Item position data.
# # # # # # #

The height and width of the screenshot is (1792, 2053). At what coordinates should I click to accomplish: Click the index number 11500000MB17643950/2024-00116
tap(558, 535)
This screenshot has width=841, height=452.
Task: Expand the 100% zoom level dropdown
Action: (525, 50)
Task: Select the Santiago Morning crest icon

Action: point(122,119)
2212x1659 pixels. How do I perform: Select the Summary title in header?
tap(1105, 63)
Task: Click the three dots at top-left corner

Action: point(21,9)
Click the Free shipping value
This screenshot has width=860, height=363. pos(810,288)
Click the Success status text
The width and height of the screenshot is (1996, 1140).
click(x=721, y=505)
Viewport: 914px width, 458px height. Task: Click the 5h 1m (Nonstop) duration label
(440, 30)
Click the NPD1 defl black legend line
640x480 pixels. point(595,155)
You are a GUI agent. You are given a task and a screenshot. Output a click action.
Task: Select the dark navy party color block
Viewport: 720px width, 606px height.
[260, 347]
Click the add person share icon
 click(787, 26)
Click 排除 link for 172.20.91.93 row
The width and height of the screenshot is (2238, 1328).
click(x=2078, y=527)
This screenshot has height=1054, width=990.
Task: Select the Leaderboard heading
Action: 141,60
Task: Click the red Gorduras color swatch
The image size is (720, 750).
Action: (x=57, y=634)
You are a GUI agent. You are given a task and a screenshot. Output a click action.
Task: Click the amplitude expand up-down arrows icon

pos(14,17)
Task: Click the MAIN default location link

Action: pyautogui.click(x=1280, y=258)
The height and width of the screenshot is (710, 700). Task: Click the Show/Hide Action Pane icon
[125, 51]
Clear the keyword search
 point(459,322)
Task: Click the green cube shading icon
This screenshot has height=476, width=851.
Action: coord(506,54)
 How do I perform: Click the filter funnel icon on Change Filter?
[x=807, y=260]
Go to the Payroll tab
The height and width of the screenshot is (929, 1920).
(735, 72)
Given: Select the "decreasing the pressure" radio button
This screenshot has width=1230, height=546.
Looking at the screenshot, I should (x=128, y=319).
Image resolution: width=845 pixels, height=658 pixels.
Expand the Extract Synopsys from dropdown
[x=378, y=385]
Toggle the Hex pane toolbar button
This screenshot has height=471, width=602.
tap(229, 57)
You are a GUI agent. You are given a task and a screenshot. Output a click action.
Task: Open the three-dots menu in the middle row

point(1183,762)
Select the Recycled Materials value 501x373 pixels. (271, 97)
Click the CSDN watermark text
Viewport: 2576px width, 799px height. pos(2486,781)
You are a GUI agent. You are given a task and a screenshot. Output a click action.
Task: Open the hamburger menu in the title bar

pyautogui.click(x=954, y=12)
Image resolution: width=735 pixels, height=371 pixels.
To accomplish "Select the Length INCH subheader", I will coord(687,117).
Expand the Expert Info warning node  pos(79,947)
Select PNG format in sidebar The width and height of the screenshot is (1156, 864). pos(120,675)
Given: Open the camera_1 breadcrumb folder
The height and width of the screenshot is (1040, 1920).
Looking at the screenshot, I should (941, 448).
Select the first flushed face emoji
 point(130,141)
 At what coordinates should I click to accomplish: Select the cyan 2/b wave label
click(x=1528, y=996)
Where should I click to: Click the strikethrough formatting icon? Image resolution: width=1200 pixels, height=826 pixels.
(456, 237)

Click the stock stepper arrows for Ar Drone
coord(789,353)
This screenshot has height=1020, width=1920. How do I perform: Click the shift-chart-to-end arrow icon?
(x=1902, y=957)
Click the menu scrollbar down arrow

# # # # # # #

Set problem. Copy all of the data above line for line, without altering a single character.

Response.
The height and width of the screenshot is (1792, 2053). At what coordinates should I click to accomplish: Click the index number 11500000MB17643950/2024-00116
tap(558, 535)
This screenshot has width=841, height=452.
Task: Expand the 100% zoom level dropdown
Action: (525, 50)
Task: Select the Santiago Morning crest icon

Action: point(122,119)
2212x1659 pixels. How do I perform: Select the Summary title in header?
tap(1105, 63)
Task: Click the three dots at top-left corner

Action: point(21,9)
Click the Free shipping value
This screenshot has width=860, height=363. pos(810,288)
Click the Success status text
The width and height of the screenshot is (1996, 1140).
click(x=721, y=505)
Viewport: 914px width, 458px height. Task: Click the 5h 1m (Nonstop) duration label
(440, 30)
Click the NPD1 defl black legend line
640x480 pixels. point(595,155)
You are a GUI agent. You are given a task and a screenshot. Output a click action.
Task: Select the dark navy party color block
Viewport: 720px width, 606px height.
[260, 347]
Click the add person share icon
 click(787, 26)
Click 排除 link for 172.20.91.93 row
The width and height of the screenshot is (2238, 1328).
click(x=2078, y=527)
This screenshot has height=1054, width=990.
Task: Select the Leaderboard heading
Action: 141,60
Task: Click the red Gorduras color swatch
The image size is (720, 750).
Action: (x=57, y=634)
You are a GUI agent. You are given a task and a screenshot. Output a click action.
Task: Click the amplitude expand up-down arrows icon

pos(14,17)
Task: Click the MAIN default location link

Action: pyautogui.click(x=1280, y=258)
The height and width of the screenshot is (710, 700). Task: Click the Show/Hide Action Pane icon
[125, 51]
Clear the keyword search
 point(459,322)
Task: Click the green cube shading icon
This screenshot has height=476, width=851.
Action: coord(506,54)
 How do I perform: Click the filter funnel icon on Change Filter?
[x=807, y=260]
Go to the Payroll tab
The height and width of the screenshot is (929, 1920).
(735, 72)
Given: Select the "decreasing the pressure" radio button
This screenshot has width=1230, height=546.
Looking at the screenshot, I should (x=128, y=319).
Image resolution: width=845 pixels, height=658 pixels.
Expand the Extract Synopsys from dropdown
[x=378, y=385]
Toggle the Hex pane toolbar button
This screenshot has height=471, width=602.
tap(229, 57)
You are a GUI agent. You are given a task and a screenshot. Output a click action.
Task: Open the three-dots menu in the middle row

point(1183,762)
Select the Recycled Materials value 501x373 pixels. (271, 97)
Click the CSDN watermark text
Viewport: 2576px width, 799px height. pos(2486,781)
You are a GUI agent. You are given a task and a screenshot. Output a click action.
Task: Open the hamburger menu in the title bar

pyautogui.click(x=954, y=12)
Image resolution: width=735 pixels, height=371 pixels.
To accomplish "Select the Length INCH subheader", I will coord(687,117).
Expand the Expert Info warning node  pos(79,947)
Select PNG format in sidebar The width and height of the screenshot is (1156, 864). pos(120,675)
Given: Open the camera_1 breadcrumb folder
The height and width of the screenshot is (1040, 1920).
Looking at the screenshot, I should (941, 448).
Select the first flushed face emoji
 point(130,141)
 At what coordinates should I click to accomplish: Select the cyan 2/b wave label
click(x=1528, y=996)
Where should I click to: Click the strikethrough formatting icon? Image resolution: width=1200 pixels, height=826 pixels.
(456, 237)

Click the stock stepper arrows for Ar Drone
coord(789,353)
This screenshot has height=1020, width=1920. How do I perform: Click the shift-chart-to-end arrow icon?
(x=1902, y=957)
Click the menu scrollbar down arrow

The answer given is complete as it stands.